Extend the report on the Ofsted inspection of Sledmere Primary School below, picking up right after its last sentence.

Selected extract:
++++++
The inspection on March 29 at Sledmere Primary School found that “pupils do not get the help and support they need to be successful learners.”
It also said early years provision was inadequate, but personal development was rated as good and behaviour of pupils was said to require improvement.
The school joined the Learning Link Multi-Academy Trust in November 2017 but recently transferred to the Perry Hall Multi-Academy Trust (PHMAT) on June 1 – after the report was published.
The school was inspected between March 29 and 30 and inspectors urged the school to “ensure staff receive the training they need to identify and support all pupils effectively”.
Lorraine Lord, lead inspector for Ofsted, said: “Teachers do not use assessment well to identify accurate next steps for pupils. This means teaching is not well matched to what pupils can already do and pupils’ attitudes to learning decline.
“Leaders should ensure that teachers use the information they have about pupils to carefully plan what comes next so that pupils are suitably challenged and engage positively in their learning and achieve well.
“Provision for most pupils with SEND (special educational needs and disabilities) and disadvantaged pupils does not meet their needs. This means that pupils do not get the help and support they need to be successful learners.”
Furthermore, the report found that some pupils, particularly those that are disadvantaged “do not attend school regularly enough”.
Ms Lord continued: “This means gaps emerge in their learning and they struggle to develop positive attitudes to learning. Leaders should take further steps to work with pupils and their families to instil the importance of attending school regularly so that attendance improves for these pupils.”
But the report did praise the behaviour of the pupils and safeguarding by staff.
It said: “Students are happy and feel safe at school. They are courteous and respectful. For example, pupils hold doors open for visitors, staff and pupils. Relationships in school are positive. When bullying happens, leaders deal with it according to the school policy.”
++++++
Material shown:
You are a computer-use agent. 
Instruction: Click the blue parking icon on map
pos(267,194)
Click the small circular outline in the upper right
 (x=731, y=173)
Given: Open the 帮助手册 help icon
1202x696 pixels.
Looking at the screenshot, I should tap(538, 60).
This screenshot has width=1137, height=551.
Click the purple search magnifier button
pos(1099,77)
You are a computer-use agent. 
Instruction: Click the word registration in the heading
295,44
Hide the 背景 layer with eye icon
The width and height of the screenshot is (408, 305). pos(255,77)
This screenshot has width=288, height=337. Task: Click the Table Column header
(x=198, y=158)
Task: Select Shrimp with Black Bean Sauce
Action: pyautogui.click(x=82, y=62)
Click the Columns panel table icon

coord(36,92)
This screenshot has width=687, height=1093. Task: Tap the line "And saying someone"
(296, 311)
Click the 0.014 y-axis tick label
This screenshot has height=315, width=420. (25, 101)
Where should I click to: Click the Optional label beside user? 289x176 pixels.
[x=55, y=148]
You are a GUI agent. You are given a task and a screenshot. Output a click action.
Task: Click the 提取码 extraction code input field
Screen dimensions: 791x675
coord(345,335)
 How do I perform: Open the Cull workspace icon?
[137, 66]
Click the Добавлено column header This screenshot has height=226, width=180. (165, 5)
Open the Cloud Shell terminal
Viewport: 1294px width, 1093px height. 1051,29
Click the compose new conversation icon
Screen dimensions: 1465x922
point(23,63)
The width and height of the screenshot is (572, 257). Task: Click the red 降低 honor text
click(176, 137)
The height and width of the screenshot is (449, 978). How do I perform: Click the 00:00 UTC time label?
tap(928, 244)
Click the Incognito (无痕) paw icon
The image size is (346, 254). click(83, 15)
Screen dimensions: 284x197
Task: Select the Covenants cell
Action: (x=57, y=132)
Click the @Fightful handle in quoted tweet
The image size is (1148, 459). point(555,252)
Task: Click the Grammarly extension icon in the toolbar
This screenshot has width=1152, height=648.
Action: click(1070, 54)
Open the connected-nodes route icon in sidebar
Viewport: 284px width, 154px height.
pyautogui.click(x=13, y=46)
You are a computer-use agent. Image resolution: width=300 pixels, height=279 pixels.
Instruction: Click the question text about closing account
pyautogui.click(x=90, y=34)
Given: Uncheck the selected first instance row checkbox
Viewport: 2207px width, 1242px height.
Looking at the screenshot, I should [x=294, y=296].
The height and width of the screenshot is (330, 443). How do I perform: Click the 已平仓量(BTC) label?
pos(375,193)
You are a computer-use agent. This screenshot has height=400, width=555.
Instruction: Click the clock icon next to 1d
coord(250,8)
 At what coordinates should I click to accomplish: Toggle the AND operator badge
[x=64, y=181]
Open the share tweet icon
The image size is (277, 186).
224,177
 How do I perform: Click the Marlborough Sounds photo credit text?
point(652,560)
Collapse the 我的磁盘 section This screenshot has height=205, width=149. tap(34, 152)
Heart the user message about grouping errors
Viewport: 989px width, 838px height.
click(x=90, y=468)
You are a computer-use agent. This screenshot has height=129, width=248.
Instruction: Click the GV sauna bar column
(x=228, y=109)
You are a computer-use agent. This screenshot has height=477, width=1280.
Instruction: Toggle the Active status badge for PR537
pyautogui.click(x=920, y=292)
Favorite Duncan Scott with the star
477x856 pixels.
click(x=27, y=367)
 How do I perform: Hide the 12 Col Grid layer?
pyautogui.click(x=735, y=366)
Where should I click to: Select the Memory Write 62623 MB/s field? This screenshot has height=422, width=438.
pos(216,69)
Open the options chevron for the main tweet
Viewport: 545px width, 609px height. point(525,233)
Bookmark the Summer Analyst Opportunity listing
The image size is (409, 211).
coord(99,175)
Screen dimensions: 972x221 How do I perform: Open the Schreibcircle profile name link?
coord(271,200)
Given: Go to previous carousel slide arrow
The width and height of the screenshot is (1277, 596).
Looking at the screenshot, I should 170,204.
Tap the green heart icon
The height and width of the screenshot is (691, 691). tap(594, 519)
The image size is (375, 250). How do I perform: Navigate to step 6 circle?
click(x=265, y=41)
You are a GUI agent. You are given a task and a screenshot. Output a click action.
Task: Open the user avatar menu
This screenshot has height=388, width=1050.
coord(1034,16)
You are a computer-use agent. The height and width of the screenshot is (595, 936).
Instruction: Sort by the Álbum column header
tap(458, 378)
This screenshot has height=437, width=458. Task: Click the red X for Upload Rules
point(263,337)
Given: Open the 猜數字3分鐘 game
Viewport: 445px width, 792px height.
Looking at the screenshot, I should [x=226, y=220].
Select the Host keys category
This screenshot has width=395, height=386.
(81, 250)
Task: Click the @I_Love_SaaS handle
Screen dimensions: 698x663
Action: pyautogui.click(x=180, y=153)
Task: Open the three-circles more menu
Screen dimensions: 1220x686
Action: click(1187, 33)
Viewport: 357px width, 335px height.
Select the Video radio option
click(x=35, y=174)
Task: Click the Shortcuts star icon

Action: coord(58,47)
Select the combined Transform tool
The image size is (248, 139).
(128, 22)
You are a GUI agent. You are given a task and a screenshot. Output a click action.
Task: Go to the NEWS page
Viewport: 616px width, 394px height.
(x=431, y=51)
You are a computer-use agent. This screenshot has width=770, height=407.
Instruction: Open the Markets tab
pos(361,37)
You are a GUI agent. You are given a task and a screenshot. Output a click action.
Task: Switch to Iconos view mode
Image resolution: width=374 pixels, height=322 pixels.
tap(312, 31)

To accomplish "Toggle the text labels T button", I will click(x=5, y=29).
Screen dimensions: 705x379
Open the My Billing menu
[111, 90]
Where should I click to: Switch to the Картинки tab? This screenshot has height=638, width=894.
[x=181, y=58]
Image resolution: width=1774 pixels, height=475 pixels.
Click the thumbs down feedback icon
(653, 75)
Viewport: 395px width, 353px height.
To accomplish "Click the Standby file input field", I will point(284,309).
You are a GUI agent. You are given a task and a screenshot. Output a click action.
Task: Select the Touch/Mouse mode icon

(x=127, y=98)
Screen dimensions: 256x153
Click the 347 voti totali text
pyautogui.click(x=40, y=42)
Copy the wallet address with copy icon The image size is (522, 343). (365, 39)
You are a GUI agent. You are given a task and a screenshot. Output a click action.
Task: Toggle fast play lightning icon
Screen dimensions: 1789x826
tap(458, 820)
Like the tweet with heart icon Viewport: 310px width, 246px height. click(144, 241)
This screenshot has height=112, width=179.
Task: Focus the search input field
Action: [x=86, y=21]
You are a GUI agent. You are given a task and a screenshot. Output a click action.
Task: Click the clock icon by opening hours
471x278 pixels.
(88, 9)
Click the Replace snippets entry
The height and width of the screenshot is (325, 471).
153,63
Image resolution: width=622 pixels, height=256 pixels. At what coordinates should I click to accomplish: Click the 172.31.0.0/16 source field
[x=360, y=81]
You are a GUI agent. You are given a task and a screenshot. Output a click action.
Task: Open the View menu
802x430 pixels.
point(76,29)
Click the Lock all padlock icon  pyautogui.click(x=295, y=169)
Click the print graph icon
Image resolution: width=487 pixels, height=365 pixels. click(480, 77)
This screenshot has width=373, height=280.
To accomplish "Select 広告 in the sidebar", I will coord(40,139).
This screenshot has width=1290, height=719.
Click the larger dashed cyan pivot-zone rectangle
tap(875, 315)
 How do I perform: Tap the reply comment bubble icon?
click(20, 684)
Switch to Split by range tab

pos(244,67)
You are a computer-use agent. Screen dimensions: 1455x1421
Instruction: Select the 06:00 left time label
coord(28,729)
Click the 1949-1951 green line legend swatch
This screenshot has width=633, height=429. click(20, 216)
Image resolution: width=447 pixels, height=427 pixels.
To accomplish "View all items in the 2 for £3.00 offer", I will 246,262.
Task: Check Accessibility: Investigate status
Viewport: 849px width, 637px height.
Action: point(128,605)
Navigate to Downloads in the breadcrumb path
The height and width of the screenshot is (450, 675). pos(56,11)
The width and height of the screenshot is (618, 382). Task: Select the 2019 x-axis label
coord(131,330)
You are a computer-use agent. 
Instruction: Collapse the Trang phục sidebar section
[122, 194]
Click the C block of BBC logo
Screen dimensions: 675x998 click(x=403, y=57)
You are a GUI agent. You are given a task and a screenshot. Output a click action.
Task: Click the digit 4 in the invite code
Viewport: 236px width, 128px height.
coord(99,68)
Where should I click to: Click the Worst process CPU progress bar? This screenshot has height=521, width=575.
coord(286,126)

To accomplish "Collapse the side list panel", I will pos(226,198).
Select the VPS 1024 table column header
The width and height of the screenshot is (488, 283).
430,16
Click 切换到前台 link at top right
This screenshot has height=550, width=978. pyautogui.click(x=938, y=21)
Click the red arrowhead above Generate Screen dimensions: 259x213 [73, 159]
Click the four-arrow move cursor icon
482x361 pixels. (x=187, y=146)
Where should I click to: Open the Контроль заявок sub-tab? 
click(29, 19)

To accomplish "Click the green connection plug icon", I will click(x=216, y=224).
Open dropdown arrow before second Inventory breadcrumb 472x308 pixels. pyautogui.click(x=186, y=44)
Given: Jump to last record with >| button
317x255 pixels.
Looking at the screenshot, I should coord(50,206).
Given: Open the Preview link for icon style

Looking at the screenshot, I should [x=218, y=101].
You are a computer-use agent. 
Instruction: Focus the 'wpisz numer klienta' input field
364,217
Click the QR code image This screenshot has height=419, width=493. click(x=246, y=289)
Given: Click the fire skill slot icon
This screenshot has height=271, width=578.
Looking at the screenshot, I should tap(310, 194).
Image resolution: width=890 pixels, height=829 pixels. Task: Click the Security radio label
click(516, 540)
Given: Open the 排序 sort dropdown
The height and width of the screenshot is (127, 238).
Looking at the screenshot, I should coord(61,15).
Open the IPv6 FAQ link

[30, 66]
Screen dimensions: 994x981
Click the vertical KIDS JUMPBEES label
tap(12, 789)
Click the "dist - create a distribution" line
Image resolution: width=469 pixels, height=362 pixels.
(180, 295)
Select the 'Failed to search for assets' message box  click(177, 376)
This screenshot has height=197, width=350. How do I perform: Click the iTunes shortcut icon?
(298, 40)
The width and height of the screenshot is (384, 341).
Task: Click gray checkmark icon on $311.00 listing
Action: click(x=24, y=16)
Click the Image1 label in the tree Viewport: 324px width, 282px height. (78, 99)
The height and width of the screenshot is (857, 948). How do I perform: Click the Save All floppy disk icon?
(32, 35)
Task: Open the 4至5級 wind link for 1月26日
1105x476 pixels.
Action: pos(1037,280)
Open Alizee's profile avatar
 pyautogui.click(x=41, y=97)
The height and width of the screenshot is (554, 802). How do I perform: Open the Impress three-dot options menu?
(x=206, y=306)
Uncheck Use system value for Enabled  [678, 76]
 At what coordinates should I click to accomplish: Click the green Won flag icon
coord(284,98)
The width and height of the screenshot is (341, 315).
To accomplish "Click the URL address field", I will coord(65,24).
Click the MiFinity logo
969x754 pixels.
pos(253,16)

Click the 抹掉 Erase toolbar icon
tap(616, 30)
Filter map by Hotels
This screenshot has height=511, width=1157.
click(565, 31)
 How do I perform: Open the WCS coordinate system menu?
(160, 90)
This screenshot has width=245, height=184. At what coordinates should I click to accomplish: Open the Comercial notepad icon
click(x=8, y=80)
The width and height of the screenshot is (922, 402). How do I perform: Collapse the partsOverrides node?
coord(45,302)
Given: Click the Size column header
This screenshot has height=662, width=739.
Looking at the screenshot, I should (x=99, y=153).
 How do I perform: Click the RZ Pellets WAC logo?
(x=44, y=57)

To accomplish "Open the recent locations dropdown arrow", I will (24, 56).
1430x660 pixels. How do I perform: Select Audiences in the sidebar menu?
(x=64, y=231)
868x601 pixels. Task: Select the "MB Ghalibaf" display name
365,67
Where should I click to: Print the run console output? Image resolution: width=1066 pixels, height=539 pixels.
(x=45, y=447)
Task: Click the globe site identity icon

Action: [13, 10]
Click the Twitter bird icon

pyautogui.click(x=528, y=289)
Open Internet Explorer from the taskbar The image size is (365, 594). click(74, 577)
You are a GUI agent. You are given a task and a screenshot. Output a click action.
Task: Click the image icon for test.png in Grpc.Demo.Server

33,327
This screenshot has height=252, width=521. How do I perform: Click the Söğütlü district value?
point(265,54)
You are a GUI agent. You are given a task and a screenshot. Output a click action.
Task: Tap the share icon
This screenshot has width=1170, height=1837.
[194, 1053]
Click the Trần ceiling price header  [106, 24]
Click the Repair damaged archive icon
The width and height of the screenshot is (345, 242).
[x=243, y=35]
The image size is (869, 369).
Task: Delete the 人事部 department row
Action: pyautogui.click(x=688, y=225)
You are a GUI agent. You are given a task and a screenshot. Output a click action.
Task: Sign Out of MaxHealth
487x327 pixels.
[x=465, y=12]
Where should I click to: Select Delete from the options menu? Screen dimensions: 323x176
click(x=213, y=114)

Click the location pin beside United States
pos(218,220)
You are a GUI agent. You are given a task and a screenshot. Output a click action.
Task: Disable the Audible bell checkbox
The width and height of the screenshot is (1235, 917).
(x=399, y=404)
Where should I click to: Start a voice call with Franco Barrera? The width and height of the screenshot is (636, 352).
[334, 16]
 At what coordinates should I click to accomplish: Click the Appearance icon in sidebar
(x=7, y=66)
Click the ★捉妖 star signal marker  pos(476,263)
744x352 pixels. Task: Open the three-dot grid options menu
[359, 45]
++++++
Expected answer:
The new trust said it was unable to comment on the report from Ofsted but will aim to improve the school in the future.
Amarjit Cheema OBE, chief executive officer, said: “Since Sledmere Primary transferred to PHMAT on June 1, we have been working closely with the school and their local community to improve the educational experiences for all children.”
The report does note that the school was not well supported by the previous trust – alongside problems experienced during Covid.
The report said: “The school has experienced a difficult time during the past few years, including, but not solely related to, the pandemic. Until recently, the school has not been well supported by the trust.
“This has made it difficult for leaders to make the improvements necessary to ensure a good quality of education for all pupils.
“This was the first routine inspection the school received since the Covid-19 pandemic began. Inspectors discussed the impact of the pandemic with leaders and have taken that into account in their evaluation of the school.
“Leaders and governors have worked hard to manage the high staff turnover and maintain staff morale through the turbulence of recent years. They are considerate and supportive of staff workload and well-being.”